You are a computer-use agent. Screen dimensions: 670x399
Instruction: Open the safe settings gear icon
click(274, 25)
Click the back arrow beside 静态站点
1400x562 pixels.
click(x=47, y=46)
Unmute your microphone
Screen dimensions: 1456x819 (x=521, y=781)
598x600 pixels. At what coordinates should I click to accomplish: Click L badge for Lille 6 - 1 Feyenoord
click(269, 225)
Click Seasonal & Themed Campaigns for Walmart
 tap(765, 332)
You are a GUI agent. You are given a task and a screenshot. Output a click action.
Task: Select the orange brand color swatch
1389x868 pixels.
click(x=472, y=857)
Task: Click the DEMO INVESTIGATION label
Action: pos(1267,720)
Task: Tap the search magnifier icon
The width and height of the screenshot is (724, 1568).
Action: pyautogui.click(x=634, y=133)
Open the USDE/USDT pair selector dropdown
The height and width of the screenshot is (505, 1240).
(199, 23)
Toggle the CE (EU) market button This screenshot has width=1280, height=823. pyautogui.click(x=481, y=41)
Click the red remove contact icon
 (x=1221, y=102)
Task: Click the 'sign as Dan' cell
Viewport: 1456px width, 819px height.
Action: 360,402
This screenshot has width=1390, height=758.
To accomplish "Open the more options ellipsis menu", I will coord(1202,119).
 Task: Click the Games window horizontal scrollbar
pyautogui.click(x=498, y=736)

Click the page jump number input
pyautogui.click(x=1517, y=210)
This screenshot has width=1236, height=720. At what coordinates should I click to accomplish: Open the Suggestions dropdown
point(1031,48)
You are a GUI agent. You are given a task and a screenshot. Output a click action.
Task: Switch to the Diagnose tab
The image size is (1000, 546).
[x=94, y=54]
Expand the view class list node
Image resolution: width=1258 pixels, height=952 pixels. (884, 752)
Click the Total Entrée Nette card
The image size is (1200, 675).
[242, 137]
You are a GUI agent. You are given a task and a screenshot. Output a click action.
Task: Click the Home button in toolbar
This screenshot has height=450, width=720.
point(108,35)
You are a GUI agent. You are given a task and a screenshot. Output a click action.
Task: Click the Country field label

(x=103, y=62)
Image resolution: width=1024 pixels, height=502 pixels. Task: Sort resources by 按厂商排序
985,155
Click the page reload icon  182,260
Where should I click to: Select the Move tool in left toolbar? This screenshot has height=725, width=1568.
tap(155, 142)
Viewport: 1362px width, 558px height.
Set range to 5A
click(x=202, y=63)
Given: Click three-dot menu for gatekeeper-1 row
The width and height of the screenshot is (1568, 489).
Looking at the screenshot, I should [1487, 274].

◆ **Problem description**
Reproduce the listing above with every instance of "GUI agent" changed to "desktop agent", leaving everything else untouched.

◆ **Exercise output**
You are a computer-use agent. Screen dimensions: 670x399
Instruction: Open the safe settings gear icon
click(274, 25)
Click the back arrow beside 静态站点
1400x562 pixels.
click(x=47, y=46)
Unmute your microphone
Screen dimensions: 1456x819 (x=521, y=781)
598x600 pixels. At what coordinates should I click to accomplish: Click L badge for Lille 6 - 1 Feyenoord
click(269, 225)
Click Seasonal & Themed Campaigns for Walmart
 tap(765, 332)
You are a desktop agent. You are given a task and a screenshot. Output a click action.
Task: Select the orange brand color swatch
1389x868 pixels.
click(x=472, y=857)
Task: Click the DEMO INVESTIGATION label
Action: pos(1267,720)
Task: Tap the search magnifier icon
The width and height of the screenshot is (724, 1568).
Action: pyautogui.click(x=634, y=133)
Open the USDE/USDT pair selector dropdown
The height and width of the screenshot is (505, 1240).
(199, 23)
Toggle the CE (EU) market button This screenshot has width=1280, height=823. pyautogui.click(x=481, y=41)
Click the red remove contact icon
 (x=1221, y=102)
Task: Click the 'sign as Dan' cell
Viewport: 1456px width, 819px height.
Action: 360,402
This screenshot has width=1390, height=758.
To accomplish "Open the more options ellipsis menu", I will coord(1202,119).
 Task: Click the Games window horizontal scrollbar
pyautogui.click(x=498, y=736)

Click the page jump number input
pyautogui.click(x=1517, y=210)
This screenshot has width=1236, height=720. At what coordinates should I click to accomplish: Open the Suggestions dropdown
point(1031,48)
You are a desktop agent. You are given a task and a screenshot. Output a click action.
Task: Switch to the Diagnose tab
The image size is (1000, 546).
[x=94, y=54]
Expand the view class list node
Image resolution: width=1258 pixels, height=952 pixels. (884, 752)
Click the Total Entrée Nette card
The image size is (1200, 675).
[242, 137]
You are a desktop agent. You are given a task and a screenshot. Output a click action.
Task: Click the Home button in toolbar
This screenshot has height=450, width=720.
point(108,35)
You are a desktop agent. You are given a task and a screenshot. Output a click action.
Task: Click the Country field label

(x=103, y=62)
Image resolution: width=1024 pixels, height=502 pixels. Task: Sort resources by 按厂商排序
985,155
Click the page reload icon  182,260
Where should I click to: Select the Move tool in left toolbar? This screenshot has height=725, width=1568.
tap(155, 142)
Viewport: 1362px width, 558px height.
Set range to 5A
click(x=202, y=63)
Given: Click three-dot menu for gatekeeper-1 row
The width and height of the screenshot is (1568, 489).
Looking at the screenshot, I should [1487, 274].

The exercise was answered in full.